Stored items from a collection
>>>

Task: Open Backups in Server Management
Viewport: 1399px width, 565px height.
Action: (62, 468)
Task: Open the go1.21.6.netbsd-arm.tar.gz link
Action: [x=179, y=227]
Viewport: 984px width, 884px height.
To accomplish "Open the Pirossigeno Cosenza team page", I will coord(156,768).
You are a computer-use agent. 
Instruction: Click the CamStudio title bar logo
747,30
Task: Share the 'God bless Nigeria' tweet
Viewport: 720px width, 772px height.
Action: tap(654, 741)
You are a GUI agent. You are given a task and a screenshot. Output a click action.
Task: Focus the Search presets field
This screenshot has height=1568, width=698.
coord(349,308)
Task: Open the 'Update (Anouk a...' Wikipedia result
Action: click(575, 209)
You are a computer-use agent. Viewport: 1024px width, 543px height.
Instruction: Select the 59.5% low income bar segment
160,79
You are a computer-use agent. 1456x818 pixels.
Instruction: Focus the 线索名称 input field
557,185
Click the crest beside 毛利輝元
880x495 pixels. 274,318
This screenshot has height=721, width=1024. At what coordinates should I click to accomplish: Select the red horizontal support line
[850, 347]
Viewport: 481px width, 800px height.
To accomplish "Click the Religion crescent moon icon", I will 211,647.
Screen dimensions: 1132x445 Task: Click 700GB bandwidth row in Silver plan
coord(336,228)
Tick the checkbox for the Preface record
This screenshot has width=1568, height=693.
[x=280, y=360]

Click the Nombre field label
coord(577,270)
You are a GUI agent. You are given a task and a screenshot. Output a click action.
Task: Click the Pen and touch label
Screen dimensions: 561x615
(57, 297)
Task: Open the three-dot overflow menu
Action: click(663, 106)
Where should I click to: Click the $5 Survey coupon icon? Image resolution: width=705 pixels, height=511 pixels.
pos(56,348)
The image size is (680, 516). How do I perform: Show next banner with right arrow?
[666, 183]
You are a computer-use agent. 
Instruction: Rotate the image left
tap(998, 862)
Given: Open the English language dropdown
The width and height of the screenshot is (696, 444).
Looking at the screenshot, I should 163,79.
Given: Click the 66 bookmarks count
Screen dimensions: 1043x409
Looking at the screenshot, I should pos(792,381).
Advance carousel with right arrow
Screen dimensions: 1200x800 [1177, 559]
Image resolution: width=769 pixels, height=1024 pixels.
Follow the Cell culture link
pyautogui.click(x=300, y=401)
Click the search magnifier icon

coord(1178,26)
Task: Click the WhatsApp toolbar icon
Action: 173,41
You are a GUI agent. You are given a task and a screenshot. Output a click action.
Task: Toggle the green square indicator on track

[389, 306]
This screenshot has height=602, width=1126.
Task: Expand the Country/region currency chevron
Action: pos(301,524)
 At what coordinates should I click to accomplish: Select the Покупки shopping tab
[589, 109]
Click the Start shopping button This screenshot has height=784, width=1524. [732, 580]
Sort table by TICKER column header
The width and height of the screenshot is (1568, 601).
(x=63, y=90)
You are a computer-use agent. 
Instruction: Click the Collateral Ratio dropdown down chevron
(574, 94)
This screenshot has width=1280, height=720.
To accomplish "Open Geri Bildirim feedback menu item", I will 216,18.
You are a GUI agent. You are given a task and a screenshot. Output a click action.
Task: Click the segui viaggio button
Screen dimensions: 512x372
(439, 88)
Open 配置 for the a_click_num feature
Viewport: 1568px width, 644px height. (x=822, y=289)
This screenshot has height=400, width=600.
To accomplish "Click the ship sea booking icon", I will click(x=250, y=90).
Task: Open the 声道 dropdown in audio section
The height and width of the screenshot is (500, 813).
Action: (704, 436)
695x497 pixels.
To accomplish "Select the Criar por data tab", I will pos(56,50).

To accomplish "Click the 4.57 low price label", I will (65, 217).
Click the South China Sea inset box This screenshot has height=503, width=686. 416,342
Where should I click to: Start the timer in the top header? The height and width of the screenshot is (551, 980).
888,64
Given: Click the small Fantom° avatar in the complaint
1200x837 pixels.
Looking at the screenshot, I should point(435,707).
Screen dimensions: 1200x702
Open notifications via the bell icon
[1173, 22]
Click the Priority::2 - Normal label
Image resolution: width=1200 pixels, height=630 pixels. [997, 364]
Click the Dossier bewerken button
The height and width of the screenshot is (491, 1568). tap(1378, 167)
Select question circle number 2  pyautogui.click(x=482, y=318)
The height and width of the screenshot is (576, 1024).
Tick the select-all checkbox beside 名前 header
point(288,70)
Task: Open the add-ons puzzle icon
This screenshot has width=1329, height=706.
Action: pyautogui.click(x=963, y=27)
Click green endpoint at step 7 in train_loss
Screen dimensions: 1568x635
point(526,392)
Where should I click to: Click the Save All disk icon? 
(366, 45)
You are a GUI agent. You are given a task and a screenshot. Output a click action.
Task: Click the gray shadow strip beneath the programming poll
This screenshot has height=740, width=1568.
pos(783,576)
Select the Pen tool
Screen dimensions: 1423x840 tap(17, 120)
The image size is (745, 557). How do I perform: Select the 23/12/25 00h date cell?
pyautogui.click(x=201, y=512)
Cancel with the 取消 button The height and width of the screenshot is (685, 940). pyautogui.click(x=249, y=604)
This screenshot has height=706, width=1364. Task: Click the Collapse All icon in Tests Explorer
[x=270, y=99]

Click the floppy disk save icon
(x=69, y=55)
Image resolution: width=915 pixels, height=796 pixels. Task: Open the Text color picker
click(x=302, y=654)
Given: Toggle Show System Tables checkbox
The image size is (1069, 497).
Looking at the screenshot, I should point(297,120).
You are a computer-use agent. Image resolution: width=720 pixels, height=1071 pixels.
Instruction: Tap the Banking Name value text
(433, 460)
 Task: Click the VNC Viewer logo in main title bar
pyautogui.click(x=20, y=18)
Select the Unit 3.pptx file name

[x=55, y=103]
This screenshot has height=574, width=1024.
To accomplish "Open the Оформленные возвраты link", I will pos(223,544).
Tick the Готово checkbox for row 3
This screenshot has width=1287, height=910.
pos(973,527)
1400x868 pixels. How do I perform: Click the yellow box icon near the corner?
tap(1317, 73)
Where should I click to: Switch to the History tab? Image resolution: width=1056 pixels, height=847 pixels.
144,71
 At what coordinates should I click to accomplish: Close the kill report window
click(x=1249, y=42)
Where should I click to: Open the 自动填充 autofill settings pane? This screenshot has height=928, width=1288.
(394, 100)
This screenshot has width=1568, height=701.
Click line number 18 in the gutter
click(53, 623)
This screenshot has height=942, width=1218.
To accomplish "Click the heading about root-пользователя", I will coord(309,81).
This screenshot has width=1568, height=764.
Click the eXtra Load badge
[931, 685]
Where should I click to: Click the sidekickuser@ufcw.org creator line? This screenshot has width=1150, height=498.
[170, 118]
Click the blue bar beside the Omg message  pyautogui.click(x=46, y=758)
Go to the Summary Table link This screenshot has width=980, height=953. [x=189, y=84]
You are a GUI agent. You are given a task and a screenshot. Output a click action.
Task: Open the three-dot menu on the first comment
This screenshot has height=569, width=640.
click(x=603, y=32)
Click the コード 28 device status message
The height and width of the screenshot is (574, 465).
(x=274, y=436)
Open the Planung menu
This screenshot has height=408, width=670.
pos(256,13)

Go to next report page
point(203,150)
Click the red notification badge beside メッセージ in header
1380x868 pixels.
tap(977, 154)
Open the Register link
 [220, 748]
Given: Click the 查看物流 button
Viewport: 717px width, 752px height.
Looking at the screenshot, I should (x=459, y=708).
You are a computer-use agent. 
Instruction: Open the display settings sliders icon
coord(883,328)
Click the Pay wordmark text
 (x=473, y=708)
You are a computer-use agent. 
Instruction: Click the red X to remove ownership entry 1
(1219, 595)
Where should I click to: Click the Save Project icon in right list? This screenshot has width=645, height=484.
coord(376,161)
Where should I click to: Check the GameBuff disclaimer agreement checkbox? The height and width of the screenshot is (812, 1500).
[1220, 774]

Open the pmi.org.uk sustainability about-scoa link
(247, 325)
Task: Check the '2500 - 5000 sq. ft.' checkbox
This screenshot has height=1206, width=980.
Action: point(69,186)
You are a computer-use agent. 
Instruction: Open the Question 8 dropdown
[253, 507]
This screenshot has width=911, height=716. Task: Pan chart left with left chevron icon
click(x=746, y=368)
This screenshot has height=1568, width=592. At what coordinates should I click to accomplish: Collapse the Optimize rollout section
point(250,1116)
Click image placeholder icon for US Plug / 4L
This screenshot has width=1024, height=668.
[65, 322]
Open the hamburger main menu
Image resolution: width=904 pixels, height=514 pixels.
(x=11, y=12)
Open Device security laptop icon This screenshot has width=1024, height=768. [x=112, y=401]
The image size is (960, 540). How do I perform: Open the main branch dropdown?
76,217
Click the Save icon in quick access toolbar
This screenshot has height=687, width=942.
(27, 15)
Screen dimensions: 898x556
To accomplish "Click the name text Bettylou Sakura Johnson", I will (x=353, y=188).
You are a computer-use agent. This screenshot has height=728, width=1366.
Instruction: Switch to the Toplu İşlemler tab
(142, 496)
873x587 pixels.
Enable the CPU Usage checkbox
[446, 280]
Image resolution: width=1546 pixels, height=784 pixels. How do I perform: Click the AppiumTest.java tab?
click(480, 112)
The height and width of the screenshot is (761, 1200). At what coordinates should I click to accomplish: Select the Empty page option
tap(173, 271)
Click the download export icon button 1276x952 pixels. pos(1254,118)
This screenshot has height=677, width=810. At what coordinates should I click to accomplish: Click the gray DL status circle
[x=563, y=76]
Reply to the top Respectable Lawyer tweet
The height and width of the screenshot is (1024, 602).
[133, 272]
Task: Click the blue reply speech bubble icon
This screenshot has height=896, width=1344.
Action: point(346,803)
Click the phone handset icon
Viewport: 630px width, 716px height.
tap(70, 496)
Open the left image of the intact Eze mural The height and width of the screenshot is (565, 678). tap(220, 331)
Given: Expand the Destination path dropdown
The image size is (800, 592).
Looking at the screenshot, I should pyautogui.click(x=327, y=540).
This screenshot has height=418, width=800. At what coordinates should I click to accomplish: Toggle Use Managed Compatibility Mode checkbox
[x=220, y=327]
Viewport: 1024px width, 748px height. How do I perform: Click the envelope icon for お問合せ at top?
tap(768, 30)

<<<

Transcribe exactly, and only, the lines from the opening line of the records through the line containing "Task: Focus the Search presets field".

Task: Open Backups in Server Management
Viewport: 1399px width, 565px height.
Action: (62, 468)
Task: Open the go1.21.6.netbsd-arm.tar.gz link
Action: [x=179, y=227]
Viewport: 984px width, 884px height.
To accomplish "Open the Pirossigeno Cosenza team page", I will coord(156,768).
You are a computer-use agent. 
Instruction: Click the CamStudio title bar logo
747,30
Task: Share the 'God bless Nigeria' tweet
Viewport: 720px width, 772px height.
Action: tap(654, 741)
You are a GUI agent. You are given a task and a screenshot. Output a click action.
Task: Focus the Search presets field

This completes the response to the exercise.